Autor: Przemysław Mazur Redaktor: Motyl

Dodane: 19-05-2022 23:28 ()


Motyw zemsty zalicza się do grupy wariantów fabularnych niemiłosiernie wręcz eksploatowanych. Nie da się ukryć, że z przyczyn w pełni obiektywnych ma to miejsce także w przypadku perypetii „Franciszka Zameckiego”. Jak się jednak okazuje, w ciągu blisko czterech dekad od debiutu tej osobowości (notabene wówczas planowanej na postać z dalszego tła w ramach przygód Spider-Mana), „paliwo” pt. zemsta niezmiennie w przypadku tegoż „bohatera” sprawdza się wręcz wzorcowo. Osobą, która na przełomie wieków ową okoliczność wykazała, był dobrze znany fanom m.in. „Hellblazera” i „Kaznodziei” Garth Ennis.

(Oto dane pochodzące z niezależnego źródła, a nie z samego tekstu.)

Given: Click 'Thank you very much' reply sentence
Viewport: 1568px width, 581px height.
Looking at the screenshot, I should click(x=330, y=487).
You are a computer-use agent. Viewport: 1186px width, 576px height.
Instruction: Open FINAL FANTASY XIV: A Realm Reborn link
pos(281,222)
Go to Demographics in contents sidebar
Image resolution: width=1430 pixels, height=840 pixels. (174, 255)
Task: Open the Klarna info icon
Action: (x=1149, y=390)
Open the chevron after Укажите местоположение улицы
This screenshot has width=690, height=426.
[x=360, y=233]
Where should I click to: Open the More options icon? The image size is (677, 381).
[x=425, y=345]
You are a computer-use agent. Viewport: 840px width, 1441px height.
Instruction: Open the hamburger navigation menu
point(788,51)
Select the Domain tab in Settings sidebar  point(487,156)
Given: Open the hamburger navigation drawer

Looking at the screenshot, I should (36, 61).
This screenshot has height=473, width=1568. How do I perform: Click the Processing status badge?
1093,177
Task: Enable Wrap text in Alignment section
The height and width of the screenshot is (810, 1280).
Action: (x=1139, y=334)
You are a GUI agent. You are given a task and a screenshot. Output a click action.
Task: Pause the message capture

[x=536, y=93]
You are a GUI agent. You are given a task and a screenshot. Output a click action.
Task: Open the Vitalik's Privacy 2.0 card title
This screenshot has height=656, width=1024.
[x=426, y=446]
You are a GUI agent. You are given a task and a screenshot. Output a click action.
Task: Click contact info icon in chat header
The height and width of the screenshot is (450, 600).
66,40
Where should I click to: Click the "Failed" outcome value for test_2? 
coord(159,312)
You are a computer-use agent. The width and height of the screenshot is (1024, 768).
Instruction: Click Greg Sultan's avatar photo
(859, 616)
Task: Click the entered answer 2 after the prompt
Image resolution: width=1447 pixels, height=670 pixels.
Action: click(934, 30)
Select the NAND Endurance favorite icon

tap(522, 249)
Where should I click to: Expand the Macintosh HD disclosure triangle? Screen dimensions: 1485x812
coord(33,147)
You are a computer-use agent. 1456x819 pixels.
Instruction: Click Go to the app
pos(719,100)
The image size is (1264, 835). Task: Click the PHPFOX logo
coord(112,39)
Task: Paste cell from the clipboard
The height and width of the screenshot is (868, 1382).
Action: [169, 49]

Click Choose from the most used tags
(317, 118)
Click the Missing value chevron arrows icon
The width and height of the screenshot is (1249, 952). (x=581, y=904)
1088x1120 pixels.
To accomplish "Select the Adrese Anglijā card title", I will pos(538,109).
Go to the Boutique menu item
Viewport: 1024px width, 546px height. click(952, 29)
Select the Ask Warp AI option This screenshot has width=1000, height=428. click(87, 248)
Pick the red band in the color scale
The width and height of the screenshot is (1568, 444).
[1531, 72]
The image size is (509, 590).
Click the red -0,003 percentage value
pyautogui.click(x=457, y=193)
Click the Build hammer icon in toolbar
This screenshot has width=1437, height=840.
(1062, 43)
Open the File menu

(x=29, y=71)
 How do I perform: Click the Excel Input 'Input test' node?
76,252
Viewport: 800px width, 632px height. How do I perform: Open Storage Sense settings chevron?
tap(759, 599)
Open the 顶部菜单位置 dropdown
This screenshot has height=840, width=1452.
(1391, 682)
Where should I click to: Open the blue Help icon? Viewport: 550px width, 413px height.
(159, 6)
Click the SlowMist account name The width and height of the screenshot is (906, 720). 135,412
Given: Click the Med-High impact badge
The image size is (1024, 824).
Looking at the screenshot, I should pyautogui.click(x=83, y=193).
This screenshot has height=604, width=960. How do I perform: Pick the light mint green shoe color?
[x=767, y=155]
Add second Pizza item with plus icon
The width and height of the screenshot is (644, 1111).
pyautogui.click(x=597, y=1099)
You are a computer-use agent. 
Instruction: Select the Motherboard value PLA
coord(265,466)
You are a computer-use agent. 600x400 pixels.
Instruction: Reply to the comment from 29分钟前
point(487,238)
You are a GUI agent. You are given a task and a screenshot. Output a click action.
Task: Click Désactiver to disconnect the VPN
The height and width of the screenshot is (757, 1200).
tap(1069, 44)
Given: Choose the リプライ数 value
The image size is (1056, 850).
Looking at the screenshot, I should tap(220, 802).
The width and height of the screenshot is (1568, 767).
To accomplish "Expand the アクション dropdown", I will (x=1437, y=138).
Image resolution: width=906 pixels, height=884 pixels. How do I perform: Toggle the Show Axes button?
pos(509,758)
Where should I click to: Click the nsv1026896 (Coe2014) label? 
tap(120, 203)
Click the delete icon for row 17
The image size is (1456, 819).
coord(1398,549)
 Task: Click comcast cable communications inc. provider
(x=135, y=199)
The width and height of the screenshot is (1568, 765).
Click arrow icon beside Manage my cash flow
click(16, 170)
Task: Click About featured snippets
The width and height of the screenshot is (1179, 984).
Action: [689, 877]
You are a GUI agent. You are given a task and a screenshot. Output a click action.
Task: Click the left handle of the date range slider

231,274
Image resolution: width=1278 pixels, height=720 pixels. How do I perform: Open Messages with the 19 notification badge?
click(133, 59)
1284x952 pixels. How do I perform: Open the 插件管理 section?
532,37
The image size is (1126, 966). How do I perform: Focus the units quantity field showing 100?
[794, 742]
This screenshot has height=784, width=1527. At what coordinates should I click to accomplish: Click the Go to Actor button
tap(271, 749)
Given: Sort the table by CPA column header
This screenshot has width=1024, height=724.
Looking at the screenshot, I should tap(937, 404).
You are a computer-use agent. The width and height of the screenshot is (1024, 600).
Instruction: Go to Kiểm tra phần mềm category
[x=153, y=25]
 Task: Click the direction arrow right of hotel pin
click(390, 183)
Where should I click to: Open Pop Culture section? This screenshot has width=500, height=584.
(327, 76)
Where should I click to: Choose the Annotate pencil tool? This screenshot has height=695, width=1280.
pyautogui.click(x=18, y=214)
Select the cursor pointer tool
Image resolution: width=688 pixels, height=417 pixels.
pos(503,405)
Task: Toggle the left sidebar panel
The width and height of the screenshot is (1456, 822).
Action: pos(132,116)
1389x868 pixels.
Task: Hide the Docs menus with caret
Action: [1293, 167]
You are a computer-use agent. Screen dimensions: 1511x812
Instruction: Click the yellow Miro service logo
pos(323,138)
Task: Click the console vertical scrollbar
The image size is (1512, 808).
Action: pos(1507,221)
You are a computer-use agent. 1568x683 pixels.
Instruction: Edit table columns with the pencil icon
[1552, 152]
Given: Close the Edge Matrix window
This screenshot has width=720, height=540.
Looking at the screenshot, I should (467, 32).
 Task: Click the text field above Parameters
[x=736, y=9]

Znać to było już przy okazji poprzedniego zbioru, w którym zawarto m.in. dobrze już znaną polskim czytelnikom opowieść „Witaj w domu, Frank” (m.in. za sprawą wydawnictwa Mandragora), w którym zgodnie ze swoim zwyczajem wspomniany konsekwentnie dążył do wywołania u czytelników szoku. Do tego w pastiszowej konwencji, co tylko pogłębiało przyjemne odczucia z lektury. Kolejne zawarte we wspomnianym tomie opowieści utwierdzały w tym przekonaniu i stąd zapewne nie będzie szczególnym zaskoczeniem stwierdzenie, w myśl którego przybyły z Irlandii pan scenarzysta kontynuuje tę taktykę także w toku opowieści niniejszego albumu. Oczywiście z tak dobrze znaną z innych jego utworów skłonnością do drastyczności i fabularnych przerysowań. Punisher nie zamierza zatem zwalniać i z równą zapamiętałością jak w pierwszych latach swojej działalności przetrzebia szeregi półświatka. Jak to na ogół bywa, akcja generuje reakcję i tym samym przyparci do muru przedstawiciele zorganizowanej przestępczości podejmują kroki na rzecz trwałego powstrzymania „Człowieka-Armaty”. Przebieg dalszego rozwoju wypadków jest rzecz jasna łatwy do przewidzenia. Twórca scenariuszy do poszczególnych opowieści tegoż zbioru zadbał jednak, by nie zabrakło w nich licznych niespodzianek i fabularnych zawirowań.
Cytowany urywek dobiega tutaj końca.